TASK TO COMPLETE ::
Where a line below holds the string "computer", copy that line.

BEGIN DATA FOR THE TASK

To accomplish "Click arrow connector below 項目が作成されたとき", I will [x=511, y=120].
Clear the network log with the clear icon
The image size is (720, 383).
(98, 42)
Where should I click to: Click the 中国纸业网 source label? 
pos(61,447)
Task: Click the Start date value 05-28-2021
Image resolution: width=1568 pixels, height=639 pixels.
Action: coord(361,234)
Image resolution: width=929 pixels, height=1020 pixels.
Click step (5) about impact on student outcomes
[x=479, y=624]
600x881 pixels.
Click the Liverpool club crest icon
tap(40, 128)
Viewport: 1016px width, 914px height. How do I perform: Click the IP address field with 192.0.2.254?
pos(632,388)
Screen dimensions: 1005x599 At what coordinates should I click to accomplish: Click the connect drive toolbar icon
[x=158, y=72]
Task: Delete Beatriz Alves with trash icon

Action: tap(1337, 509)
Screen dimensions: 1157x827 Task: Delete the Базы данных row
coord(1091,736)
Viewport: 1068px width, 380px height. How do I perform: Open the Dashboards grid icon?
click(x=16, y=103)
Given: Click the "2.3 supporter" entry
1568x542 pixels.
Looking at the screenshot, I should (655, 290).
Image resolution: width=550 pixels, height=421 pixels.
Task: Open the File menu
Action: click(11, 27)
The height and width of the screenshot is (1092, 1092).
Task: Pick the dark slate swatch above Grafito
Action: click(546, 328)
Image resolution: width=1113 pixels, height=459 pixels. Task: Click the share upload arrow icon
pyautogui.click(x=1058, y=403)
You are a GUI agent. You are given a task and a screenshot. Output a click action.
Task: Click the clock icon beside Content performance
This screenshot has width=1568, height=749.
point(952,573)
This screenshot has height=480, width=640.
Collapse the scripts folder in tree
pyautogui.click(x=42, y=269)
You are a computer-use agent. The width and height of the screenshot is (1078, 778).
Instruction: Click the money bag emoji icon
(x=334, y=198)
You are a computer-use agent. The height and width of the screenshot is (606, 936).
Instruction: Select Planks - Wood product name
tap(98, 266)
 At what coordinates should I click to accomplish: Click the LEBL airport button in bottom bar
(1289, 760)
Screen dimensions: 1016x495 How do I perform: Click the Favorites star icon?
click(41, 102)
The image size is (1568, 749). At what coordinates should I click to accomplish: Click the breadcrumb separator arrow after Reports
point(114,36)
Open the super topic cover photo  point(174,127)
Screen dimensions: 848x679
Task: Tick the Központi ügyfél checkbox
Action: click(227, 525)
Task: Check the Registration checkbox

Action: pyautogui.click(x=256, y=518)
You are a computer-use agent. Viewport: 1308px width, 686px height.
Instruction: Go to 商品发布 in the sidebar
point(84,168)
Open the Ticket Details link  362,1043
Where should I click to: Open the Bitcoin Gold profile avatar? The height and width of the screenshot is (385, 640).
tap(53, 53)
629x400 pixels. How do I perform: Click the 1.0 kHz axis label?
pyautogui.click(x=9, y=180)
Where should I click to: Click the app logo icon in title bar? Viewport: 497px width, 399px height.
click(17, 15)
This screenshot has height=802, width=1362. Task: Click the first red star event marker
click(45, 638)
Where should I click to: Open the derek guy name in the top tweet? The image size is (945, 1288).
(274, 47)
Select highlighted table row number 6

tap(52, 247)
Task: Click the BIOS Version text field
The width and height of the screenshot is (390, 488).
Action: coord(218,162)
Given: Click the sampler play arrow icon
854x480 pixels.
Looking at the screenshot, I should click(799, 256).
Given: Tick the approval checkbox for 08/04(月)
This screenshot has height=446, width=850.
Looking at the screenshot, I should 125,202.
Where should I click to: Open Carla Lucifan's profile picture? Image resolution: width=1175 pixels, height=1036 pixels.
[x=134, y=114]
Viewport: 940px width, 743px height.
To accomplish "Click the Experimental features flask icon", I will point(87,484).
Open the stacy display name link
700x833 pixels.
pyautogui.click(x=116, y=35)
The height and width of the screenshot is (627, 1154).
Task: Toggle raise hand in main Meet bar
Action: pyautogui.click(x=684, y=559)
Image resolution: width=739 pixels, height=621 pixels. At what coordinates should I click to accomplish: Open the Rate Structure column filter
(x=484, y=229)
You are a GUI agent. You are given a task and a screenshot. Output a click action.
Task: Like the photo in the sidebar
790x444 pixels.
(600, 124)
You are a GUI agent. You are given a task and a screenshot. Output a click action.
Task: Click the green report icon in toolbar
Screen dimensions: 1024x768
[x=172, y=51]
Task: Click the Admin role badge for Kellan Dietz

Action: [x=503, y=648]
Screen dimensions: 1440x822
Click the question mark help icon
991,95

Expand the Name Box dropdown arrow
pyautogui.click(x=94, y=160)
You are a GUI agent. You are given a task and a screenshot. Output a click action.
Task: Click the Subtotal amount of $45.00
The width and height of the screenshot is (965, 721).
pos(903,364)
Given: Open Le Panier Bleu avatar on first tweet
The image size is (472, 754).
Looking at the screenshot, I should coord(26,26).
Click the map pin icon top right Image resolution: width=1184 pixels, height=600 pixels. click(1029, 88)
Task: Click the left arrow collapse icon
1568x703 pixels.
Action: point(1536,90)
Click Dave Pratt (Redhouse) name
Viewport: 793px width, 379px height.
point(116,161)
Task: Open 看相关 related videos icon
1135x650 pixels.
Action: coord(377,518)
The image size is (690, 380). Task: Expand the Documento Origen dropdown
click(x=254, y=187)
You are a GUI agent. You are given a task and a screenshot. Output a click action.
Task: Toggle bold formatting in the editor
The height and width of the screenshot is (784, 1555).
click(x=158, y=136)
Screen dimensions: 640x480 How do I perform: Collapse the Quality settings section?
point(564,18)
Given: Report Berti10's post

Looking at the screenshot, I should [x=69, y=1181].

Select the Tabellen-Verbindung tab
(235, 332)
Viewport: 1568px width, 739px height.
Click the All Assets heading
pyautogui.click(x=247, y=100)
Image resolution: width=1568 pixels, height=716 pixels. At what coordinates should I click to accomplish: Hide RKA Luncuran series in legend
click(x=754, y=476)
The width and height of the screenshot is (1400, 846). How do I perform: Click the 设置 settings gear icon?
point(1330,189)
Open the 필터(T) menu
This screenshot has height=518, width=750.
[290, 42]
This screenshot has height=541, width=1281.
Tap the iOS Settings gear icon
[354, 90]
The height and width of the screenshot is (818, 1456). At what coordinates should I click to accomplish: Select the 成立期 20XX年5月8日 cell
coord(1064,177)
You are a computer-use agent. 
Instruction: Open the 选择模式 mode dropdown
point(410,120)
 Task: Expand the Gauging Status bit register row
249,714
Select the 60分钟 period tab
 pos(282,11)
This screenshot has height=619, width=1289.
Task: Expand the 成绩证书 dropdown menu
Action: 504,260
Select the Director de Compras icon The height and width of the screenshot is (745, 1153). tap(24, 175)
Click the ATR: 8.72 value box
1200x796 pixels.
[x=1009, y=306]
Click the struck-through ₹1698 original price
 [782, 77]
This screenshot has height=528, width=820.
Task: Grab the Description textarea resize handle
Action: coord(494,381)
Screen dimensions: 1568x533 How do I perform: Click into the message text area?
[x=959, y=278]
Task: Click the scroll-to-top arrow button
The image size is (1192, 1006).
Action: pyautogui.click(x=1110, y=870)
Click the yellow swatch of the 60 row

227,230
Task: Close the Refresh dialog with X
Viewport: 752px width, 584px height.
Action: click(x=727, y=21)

END DATA FOR THE TASK

RESULT OF THIS TASK ::
You are a computer-use agent. The width and height of the screenshot is (1078, 778).
You are a computer-use agent. The height and width of the screenshot is (606, 936).
You are a computer-use agent. Viewport: 1308px width, 686px height.
You are a computer-use agent. 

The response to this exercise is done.